── Records for this task ──
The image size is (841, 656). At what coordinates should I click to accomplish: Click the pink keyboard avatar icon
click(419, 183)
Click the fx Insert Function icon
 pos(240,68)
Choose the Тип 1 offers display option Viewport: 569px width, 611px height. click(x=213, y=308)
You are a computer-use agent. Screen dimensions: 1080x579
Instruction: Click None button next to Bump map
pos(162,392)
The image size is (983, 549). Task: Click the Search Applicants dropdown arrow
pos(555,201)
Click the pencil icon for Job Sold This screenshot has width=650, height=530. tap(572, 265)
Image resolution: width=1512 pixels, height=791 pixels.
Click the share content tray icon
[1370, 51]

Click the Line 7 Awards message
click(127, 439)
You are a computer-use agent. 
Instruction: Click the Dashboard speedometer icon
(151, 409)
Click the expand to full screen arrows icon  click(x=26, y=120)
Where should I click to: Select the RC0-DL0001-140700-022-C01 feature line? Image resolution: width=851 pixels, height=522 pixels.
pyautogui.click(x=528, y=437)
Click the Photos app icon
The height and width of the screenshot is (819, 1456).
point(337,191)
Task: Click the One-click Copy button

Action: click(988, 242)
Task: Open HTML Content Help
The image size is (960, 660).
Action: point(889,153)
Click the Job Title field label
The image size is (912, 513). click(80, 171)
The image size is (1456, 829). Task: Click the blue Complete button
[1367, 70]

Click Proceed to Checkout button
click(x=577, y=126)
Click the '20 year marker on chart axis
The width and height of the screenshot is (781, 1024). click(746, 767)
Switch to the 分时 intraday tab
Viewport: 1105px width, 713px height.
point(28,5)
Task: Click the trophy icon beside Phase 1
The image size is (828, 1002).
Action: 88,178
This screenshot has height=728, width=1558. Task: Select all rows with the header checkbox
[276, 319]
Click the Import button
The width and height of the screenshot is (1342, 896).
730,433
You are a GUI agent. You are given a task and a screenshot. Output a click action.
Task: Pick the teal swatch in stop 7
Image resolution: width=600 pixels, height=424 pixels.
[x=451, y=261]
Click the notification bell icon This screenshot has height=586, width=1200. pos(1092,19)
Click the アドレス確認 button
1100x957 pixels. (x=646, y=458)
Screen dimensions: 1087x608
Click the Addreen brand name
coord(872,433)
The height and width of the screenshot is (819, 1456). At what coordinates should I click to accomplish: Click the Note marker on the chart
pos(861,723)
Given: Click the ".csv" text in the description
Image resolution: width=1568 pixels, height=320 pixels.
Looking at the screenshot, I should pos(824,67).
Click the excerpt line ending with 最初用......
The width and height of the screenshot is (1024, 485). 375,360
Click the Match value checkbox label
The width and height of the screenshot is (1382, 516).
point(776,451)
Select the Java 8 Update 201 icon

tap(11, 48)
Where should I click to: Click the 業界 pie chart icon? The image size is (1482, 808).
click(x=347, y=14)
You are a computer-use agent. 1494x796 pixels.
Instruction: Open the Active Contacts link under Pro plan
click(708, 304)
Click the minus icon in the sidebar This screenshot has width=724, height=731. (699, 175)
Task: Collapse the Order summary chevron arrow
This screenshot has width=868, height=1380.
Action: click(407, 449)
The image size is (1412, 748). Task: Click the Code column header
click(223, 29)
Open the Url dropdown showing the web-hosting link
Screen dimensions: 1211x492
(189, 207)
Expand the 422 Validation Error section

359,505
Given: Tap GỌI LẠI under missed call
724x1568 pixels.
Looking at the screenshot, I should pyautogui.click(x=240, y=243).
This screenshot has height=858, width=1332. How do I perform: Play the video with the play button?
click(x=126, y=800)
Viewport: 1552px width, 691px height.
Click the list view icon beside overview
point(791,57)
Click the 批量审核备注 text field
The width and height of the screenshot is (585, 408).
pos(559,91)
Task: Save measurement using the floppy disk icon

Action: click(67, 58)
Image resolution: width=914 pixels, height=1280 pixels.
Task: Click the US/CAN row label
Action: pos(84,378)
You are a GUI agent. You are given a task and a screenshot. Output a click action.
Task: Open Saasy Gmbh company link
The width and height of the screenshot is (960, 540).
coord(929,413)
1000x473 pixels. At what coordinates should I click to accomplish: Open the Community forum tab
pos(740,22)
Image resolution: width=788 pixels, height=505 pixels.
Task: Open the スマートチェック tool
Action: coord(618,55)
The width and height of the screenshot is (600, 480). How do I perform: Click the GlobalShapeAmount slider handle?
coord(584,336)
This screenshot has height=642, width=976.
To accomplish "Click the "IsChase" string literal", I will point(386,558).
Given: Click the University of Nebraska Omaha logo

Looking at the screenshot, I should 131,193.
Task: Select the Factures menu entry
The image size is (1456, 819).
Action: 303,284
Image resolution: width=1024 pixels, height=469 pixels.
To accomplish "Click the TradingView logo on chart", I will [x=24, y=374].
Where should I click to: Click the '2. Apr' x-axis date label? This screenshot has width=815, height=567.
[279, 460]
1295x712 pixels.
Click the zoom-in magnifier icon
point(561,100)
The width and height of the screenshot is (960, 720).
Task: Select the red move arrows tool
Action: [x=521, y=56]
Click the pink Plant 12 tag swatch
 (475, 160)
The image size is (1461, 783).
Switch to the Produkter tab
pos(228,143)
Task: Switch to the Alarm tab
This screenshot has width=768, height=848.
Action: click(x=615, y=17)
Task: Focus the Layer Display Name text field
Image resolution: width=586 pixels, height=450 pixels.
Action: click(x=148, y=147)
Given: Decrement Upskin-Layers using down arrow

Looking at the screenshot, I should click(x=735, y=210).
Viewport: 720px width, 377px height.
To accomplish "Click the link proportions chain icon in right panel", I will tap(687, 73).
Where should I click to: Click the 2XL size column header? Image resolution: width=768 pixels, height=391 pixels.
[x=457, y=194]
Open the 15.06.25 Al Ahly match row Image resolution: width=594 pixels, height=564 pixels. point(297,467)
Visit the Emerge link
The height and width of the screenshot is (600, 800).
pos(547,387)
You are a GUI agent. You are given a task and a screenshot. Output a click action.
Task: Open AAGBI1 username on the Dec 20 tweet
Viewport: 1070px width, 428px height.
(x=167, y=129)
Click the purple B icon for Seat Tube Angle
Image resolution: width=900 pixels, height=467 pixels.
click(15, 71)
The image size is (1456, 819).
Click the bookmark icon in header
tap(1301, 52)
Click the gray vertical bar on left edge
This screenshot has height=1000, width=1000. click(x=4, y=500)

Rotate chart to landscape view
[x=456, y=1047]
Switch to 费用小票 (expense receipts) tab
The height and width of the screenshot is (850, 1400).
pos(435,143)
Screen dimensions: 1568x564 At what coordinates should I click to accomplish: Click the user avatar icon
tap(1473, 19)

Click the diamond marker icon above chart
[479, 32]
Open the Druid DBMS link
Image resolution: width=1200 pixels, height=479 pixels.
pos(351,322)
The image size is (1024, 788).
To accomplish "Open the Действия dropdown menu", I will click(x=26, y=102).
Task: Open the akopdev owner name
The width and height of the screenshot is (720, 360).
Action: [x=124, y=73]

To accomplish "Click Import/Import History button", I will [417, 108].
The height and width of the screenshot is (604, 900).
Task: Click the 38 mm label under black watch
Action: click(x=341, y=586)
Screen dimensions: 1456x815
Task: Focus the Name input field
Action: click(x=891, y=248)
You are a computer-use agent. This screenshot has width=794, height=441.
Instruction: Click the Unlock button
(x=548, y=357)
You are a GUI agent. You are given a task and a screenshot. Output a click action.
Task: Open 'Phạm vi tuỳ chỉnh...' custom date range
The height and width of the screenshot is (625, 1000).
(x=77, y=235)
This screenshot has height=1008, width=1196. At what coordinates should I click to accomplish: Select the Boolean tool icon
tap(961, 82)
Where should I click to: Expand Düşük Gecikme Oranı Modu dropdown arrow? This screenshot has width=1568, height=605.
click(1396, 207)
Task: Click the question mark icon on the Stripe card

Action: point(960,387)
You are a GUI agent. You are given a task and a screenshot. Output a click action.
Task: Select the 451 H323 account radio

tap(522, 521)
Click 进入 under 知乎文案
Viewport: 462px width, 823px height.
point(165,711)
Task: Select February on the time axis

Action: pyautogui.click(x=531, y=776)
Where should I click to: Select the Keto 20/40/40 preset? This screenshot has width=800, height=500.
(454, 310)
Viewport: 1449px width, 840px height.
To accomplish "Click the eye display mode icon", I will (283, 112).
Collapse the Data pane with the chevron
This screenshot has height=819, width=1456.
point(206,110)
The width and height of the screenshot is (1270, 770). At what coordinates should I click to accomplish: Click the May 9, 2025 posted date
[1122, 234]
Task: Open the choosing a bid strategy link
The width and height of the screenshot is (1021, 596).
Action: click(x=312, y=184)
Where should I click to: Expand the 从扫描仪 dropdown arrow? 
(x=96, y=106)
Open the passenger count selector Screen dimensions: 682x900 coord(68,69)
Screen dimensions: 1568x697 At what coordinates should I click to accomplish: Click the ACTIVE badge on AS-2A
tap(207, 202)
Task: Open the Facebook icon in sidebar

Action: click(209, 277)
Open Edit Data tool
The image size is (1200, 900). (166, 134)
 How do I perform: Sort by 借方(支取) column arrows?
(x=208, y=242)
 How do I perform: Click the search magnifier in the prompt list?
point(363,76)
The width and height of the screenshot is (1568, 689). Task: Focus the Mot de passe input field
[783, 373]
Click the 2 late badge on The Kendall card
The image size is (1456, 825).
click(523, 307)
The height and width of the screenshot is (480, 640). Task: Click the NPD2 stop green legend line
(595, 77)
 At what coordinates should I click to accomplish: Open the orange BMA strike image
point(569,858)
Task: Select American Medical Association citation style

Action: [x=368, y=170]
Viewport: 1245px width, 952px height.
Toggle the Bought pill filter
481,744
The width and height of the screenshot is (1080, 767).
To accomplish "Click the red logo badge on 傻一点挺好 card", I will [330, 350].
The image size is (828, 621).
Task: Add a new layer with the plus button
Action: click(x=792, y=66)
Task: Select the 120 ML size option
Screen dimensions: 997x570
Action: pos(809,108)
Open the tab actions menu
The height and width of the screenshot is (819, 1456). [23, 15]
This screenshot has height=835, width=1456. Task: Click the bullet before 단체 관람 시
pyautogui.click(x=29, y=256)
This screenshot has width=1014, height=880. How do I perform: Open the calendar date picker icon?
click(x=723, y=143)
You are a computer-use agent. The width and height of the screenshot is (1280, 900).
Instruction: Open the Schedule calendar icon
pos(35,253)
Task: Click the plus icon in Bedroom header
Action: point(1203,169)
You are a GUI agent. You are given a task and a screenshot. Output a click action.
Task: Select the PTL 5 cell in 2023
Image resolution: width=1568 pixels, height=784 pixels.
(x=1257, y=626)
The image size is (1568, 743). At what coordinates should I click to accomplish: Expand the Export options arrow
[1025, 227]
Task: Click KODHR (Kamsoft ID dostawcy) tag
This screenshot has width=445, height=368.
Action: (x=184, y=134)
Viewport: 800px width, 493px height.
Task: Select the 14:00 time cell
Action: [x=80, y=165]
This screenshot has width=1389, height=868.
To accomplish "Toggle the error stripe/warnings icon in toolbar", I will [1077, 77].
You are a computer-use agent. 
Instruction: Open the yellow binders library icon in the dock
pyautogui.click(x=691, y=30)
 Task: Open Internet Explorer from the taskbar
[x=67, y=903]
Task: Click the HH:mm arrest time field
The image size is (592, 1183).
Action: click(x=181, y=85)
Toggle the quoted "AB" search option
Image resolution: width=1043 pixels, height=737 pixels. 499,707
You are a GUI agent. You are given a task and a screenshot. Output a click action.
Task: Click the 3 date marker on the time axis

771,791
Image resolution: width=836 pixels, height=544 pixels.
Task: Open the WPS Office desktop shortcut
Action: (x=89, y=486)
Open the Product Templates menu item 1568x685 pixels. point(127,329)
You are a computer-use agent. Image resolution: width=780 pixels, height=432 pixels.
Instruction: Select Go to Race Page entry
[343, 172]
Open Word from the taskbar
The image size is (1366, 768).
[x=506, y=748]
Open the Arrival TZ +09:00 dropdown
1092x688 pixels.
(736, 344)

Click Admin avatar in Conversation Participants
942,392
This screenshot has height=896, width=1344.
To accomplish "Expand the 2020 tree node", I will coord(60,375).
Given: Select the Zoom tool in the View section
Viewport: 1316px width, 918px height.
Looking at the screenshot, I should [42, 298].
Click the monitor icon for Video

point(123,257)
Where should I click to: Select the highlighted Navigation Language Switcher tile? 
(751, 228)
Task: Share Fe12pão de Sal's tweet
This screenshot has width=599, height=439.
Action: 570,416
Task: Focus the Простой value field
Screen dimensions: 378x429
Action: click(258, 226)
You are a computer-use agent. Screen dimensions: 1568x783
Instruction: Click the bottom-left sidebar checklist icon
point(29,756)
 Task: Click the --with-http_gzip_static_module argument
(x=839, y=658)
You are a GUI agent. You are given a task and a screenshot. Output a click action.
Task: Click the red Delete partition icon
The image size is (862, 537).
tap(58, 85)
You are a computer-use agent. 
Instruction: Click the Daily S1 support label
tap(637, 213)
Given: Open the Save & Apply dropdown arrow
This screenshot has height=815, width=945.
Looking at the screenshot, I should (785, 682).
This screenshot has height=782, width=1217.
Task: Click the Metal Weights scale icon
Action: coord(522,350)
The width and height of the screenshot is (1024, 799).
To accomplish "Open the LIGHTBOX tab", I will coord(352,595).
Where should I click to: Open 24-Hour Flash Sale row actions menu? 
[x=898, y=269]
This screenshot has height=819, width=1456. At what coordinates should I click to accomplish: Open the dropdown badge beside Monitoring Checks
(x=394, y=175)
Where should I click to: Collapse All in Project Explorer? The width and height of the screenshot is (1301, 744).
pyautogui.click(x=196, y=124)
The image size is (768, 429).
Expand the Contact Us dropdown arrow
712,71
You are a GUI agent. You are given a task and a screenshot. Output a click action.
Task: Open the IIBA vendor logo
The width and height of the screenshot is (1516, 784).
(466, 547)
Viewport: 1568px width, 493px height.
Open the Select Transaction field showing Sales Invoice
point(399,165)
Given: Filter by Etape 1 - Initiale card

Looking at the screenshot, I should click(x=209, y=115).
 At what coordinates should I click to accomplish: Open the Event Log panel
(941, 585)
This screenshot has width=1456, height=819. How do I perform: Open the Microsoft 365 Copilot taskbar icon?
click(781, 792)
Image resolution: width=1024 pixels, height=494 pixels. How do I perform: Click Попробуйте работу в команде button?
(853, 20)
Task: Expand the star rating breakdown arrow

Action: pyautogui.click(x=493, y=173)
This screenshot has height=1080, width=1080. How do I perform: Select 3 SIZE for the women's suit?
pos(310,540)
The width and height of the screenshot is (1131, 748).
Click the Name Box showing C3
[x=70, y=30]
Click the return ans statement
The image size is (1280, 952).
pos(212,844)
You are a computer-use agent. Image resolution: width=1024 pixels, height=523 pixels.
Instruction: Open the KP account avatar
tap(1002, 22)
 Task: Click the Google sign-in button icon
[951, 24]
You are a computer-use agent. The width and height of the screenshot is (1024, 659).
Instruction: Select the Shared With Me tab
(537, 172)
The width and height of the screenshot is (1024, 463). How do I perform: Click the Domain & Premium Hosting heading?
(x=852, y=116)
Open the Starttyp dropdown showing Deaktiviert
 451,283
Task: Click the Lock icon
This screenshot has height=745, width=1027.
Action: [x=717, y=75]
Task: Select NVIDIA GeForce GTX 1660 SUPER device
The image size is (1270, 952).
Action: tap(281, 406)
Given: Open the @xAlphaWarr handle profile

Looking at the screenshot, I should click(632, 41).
───
Task instructions =
Copy out the lines from the one containing "Where should I click to: Collapse" up to and including the one containing "click(781, 792)", reproducing each line exactly.

The completed task =
Where should I click to: Collapse All in Project Explorer? The width and height of the screenshot is (1301, 744).
pyautogui.click(x=196, y=124)
The image size is (768, 429).
Expand the Contact Us dropdown arrow
712,71
You are a GUI agent. You are given a task and a screenshot. Output a click action.
Task: Open the IIBA vendor logo
The width and height of the screenshot is (1516, 784).
(466, 547)
Viewport: 1568px width, 493px height.
Open the Select Transaction field showing Sales Invoice
point(399,165)
Given: Filter by Etape 1 - Initiale card

Looking at the screenshot, I should click(x=209, y=115).
 At what coordinates should I click to accomplish: Open the Event Log panel
(941, 585)
This screenshot has width=1456, height=819. How do I perform: Open the Microsoft 365 Copilot taskbar icon?
click(781, 792)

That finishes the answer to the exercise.